::: EXTRAIT DU DOCUMENT :::

Intervention de Jean-Louis Lambeau

Mission d'information Sécurité sociale écologique — Réunion du 17 février 2022 à 11h05
Audition de mmes valérie schmitt directrice adjointe du département de la protection sociale à l'organisation internationale du travail oit marie-christina dankmeyer spécialiste changement climatique au sein du département de la protection sociale à l'oit frédérique dupuy chargée de mission au sein du bureau de l'oit pour la france sarah gondy conseillère technique du programme de l'oit pour les emplois verts et de Mm. Emmanuel Julien directeur adjoint du département entreprises et jean-louis lambeau conseiller technique au sein du département de la protection sociale à l'oit

Jean-Louis Lambeau, département de la protection sociale :

La protection sociale doit être considérée comme un appui et une condition au développement de la transition juste. Cette protection sociale s'est révélée utile face au changement climatique et à la transition, par exemple lors de la fermeture de mines de charbon, contre des inondations, en matière d'économie verte de digitalisation ou d'énergies renouvelables.

::: DONNÉES FOURNIES :::

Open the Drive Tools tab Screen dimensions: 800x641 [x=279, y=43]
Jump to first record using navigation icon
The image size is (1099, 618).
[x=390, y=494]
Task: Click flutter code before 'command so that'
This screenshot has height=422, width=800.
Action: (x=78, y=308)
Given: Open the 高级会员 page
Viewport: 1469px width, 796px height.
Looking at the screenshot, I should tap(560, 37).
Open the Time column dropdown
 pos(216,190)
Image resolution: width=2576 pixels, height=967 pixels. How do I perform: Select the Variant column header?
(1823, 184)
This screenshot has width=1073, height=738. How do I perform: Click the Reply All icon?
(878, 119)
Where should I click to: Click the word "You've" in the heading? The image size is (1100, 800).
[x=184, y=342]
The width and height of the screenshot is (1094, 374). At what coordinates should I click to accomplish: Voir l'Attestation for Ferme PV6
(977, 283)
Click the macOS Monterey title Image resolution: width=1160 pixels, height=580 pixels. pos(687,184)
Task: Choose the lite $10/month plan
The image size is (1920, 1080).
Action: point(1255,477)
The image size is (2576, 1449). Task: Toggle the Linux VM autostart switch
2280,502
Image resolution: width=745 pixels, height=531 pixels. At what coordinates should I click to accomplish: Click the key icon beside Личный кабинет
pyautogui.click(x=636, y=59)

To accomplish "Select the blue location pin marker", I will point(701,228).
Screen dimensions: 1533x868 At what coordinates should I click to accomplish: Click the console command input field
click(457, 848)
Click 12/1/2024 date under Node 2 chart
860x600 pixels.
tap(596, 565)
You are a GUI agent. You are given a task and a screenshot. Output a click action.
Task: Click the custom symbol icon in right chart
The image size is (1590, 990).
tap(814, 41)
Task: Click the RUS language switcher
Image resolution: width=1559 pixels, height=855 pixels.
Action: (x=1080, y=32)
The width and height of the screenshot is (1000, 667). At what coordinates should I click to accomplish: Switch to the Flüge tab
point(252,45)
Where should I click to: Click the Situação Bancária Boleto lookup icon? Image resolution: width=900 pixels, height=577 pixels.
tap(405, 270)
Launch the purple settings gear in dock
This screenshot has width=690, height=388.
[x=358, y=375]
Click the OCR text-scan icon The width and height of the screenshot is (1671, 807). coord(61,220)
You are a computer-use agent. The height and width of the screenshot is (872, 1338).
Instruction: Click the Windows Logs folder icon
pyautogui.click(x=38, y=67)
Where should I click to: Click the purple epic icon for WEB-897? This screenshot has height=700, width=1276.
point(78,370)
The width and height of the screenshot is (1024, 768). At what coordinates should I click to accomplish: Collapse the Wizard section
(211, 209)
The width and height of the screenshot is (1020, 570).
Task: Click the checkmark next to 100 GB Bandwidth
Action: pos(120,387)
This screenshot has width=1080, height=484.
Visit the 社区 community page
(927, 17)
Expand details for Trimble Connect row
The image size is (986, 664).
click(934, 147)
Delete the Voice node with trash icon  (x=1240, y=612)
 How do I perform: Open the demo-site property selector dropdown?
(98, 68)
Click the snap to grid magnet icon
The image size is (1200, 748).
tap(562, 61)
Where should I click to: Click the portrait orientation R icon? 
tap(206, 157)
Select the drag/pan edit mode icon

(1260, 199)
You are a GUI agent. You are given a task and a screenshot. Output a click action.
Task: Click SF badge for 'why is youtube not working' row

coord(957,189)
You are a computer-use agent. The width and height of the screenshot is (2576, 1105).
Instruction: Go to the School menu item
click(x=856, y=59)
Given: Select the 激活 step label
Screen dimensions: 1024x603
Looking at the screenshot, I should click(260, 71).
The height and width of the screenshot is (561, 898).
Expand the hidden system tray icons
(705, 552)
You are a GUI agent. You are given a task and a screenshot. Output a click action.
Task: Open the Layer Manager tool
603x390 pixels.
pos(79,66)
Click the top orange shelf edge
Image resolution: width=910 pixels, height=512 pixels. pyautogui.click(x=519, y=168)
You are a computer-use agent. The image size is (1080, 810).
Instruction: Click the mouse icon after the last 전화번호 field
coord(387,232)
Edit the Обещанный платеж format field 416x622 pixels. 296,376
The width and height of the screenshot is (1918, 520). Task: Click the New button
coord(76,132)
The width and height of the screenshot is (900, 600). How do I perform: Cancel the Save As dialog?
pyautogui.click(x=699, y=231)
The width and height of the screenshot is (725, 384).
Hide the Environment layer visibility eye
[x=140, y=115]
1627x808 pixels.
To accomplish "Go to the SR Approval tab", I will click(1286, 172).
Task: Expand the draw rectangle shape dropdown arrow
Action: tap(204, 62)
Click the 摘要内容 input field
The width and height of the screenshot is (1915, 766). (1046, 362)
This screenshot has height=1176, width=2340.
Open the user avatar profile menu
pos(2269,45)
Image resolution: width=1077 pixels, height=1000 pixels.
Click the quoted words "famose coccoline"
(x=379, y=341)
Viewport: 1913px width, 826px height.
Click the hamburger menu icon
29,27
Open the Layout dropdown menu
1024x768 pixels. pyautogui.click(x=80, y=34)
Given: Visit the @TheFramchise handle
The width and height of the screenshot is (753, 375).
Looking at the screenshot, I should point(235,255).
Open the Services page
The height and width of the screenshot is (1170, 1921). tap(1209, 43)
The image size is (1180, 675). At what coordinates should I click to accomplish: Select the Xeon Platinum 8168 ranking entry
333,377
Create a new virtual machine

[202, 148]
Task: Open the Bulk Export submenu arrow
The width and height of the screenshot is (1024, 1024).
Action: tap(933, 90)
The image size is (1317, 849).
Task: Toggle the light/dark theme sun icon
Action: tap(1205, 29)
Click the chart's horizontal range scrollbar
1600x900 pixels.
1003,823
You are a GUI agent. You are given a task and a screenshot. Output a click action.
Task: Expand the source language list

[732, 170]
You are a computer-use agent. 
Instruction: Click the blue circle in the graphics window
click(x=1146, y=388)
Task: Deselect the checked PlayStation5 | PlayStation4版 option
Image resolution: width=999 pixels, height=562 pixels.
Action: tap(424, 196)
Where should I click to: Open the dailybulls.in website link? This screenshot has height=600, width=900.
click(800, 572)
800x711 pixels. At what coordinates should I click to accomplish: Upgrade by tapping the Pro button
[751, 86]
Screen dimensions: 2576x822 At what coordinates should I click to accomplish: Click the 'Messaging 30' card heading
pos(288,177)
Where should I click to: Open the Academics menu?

:::

__CONSIGNES DE L'EXERCICE__.
• a. Résumez en deux phrases l'intervention sur la protection sociale présentée ci-dessus.
• b. Reprenez l'intervention sur la protection sociale à partir de sa dernière phrase et prolongez-la de quelques phrases dans le même registre.

__RÉSULTATS DE L'EXERCICE__.
• a. Lors de la réunion du 17 février 2022 de la mission d'information Sécurité sociale écologique, Jean-Louis Lambeau, du département de la protection sociale, affirme que la protection sociale doit être considérée comme un appui et une condition au développement de la transition juste. Selon lui, elle s'est révélée utile face au changement climatique et à la transition, par exemple lors de la fermeture de mines de charbon, contre des inondations ou en matière d'économie verte, de digitalisation et d'énergies renouvelables.

• b.
Voyons quelques principes généraux. Il existe bien sûr des documents-cadres et les grandes stratégies de la transition juste et de la protection sociale universelle. Plus spécifiquement, la protection sociale, dans le contexte du changement climatique, doit être intégrée à d'autres politiques et faire partie d'une stratégie d'ensemble qui comprend des éléments liés au travail mais aussi à la réponse aux désastres ou aux politiques environnementales.

Par ailleurs, le système de protection sociale a un système hybride de financement à travers des mécanismes contributifs et non contributifs. L'approche doit être centrée sur l'être humain, grâce au dialogue social et à une représentation tripartite avec des organisations représentatives et la société civile, mais aussi sur des politiques d'inclusion spécifiques : on évoque la nécessité d'un nouveau contrat social associé au changement climatique. Le genre et l'inclusion sont essentiels.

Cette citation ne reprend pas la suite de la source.